Start of Block

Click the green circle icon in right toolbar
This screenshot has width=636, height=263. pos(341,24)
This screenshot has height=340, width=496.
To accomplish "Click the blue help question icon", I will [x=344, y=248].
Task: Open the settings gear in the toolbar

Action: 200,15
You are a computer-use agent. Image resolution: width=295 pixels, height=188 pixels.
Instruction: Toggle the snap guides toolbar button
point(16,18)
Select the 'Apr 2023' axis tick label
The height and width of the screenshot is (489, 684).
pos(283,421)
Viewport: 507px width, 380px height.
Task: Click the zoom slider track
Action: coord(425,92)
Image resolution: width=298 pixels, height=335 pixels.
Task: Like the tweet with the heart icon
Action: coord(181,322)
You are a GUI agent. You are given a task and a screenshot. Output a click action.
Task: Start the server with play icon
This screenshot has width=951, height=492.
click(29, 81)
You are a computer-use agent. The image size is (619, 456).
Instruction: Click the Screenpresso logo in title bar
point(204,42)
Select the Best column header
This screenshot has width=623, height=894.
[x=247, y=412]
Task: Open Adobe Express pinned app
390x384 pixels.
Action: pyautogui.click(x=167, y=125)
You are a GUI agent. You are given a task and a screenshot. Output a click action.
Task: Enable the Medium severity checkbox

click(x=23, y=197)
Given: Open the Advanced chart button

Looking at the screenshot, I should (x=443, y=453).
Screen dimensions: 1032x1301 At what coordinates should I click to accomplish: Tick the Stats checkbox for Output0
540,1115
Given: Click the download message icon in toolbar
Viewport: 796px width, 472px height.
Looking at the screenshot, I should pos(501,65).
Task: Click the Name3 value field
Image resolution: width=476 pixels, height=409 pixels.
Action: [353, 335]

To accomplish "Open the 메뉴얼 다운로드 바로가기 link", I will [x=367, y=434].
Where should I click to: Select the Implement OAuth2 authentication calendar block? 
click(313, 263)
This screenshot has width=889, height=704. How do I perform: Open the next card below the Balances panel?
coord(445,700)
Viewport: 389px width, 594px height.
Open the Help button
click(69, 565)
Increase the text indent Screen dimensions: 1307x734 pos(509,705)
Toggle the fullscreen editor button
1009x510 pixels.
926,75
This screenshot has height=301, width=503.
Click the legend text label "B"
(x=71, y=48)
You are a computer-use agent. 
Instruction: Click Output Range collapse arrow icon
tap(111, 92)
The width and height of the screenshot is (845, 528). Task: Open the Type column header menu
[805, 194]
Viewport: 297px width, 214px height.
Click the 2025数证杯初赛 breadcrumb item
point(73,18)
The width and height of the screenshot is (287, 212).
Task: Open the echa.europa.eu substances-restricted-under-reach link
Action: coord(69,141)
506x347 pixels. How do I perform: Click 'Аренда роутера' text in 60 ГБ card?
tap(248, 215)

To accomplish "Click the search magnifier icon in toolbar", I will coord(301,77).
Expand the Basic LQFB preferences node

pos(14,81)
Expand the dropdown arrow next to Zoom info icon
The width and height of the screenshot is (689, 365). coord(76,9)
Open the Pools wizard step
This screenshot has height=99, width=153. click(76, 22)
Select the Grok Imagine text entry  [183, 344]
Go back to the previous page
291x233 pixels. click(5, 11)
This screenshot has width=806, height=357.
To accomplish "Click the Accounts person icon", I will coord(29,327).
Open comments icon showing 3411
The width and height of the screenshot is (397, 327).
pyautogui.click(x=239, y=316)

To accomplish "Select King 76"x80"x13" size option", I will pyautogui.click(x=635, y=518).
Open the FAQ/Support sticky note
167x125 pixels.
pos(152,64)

End of Block

AIM OF THE TASK:
Give back each line of the material above exactly as it appears.

ANSWER SPACE:
Click the green circle icon in right toolbar
This screenshot has width=636, height=263. pos(341,24)
This screenshot has height=340, width=496.
To accomplish "Click the blue help question icon", I will [x=344, y=248].
Task: Open the settings gear in the toolbar

Action: 200,15
You are a computer-use agent. Image resolution: width=295 pixels, height=188 pixels.
Instruction: Toggle the snap guides toolbar button
point(16,18)
Select the 'Apr 2023' axis tick label
The height and width of the screenshot is (489, 684).
pos(283,421)
Viewport: 507px width, 380px height.
Task: Click the zoom slider track
Action: coord(425,92)
Image resolution: width=298 pixels, height=335 pixels.
Task: Like the tweet with the heart icon
Action: coord(181,322)
You are a GUI agent. You are given a task and a screenshot. Output a click action.
Task: Start the server with play icon
This screenshot has width=951, height=492.
click(29, 81)
You are a computer-use agent. The image size is (619, 456).
Instruction: Click the Screenpresso logo in title bar
point(204,42)
Select the Best column header
This screenshot has width=623, height=894.
[x=247, y=412]
Task: Open Adobe Express pinned app
390x384 pixels.
Action: pyautogui.click(x=167, y=125)
You are a GUI agent. You are given a task and a screenshot. Output a click action.
Task: Enable the Medium severity checkbox

click(x=23, y=197)
Given: Open the Advanced chart button

Looking at the screenshot, I should (x=443, y=453).
Screen dimensions: 1032x1301 At what coordinates should I click to accomplish: Tick the Stats checkbox for Output0
540,1115
Given: Click the download message icon in toolbar
Viewport: 796px width, 472px height.
Looking at the screenshot, I should pos(501,65).
Task: Click the Name3 value field
Image resolution: width=476 pixels, height=409 pixels.
Action: [353, 335]

To accomplish "Open the 메뉴얼 다운로드 바로가기 link", I will [x=367, y=434].
Where should I click to: Select the Implement OAuth2 authentication calendar block? 
click(313, 263)
This screenshot has width=889, height=704. How do I perform: Open the next card below the Balances panel?
coord(445,700)
Viewport: 389px width, 594px height.
Open the Help button
click(69, 565)
Increase the text indent Screen dimensions: 1307x734 pos(509,705)
Toggle the fullscreen editor button
1009x510 pixels.
926,75
This screenshot has height=301, width=503.
Click the legend text label "B"
(x=71, y=48)
You are a computer-use agent. 
Instruction: Click Output Range collapse arrow icon
tap(111, 92)
The width and height of the screenshot is (845, 528). Task: Open the Type column header menu
[805, 194]
Viewport: 297px width, 214px height.
Click the 2025数证杯初赛 breadcrumb item
point(73,18)
The width and height of the screenshot is (287, 212).
Task: Open the echa.europa.eu substances-restricted-under-reach link
Action: coord(69,141)
506x347 pixels. How do I perform: Click 'Аренда роутера' text in 60 ГБ card?
tap(248, 215)

To accomplish "Click the search magnifier icon in toolbar", I will coord(301,77).
Expand the Basic LQFB preferences node

pos(14,81)
Expand the dropdown arrow next to Zoom info icon
The width and height of the screenshot is (689, 365). coord(76,9)
Open the Pools wizard step
This screenshot has height=99, width=153. click(76, 22)
Select the Grok Imagine text entry  [183, 344]
Go back to the previous page
291x233 pixels. click(5, 11)
This screenshot has width=806, height=357.
To accomplish "Click the Accounts person icon", I will coord(29,327).
Open comments icon showing 3411
The width and height of the screenshot is (397, 327).
pyautogui.click(x=239, y=316)

To accomplish "Select King 76"x80"x13" size option", I will pyautogui.click(x=635, y=518).
Open the FAQ/Support sticky note
167x125 pixels.
pos(152,64)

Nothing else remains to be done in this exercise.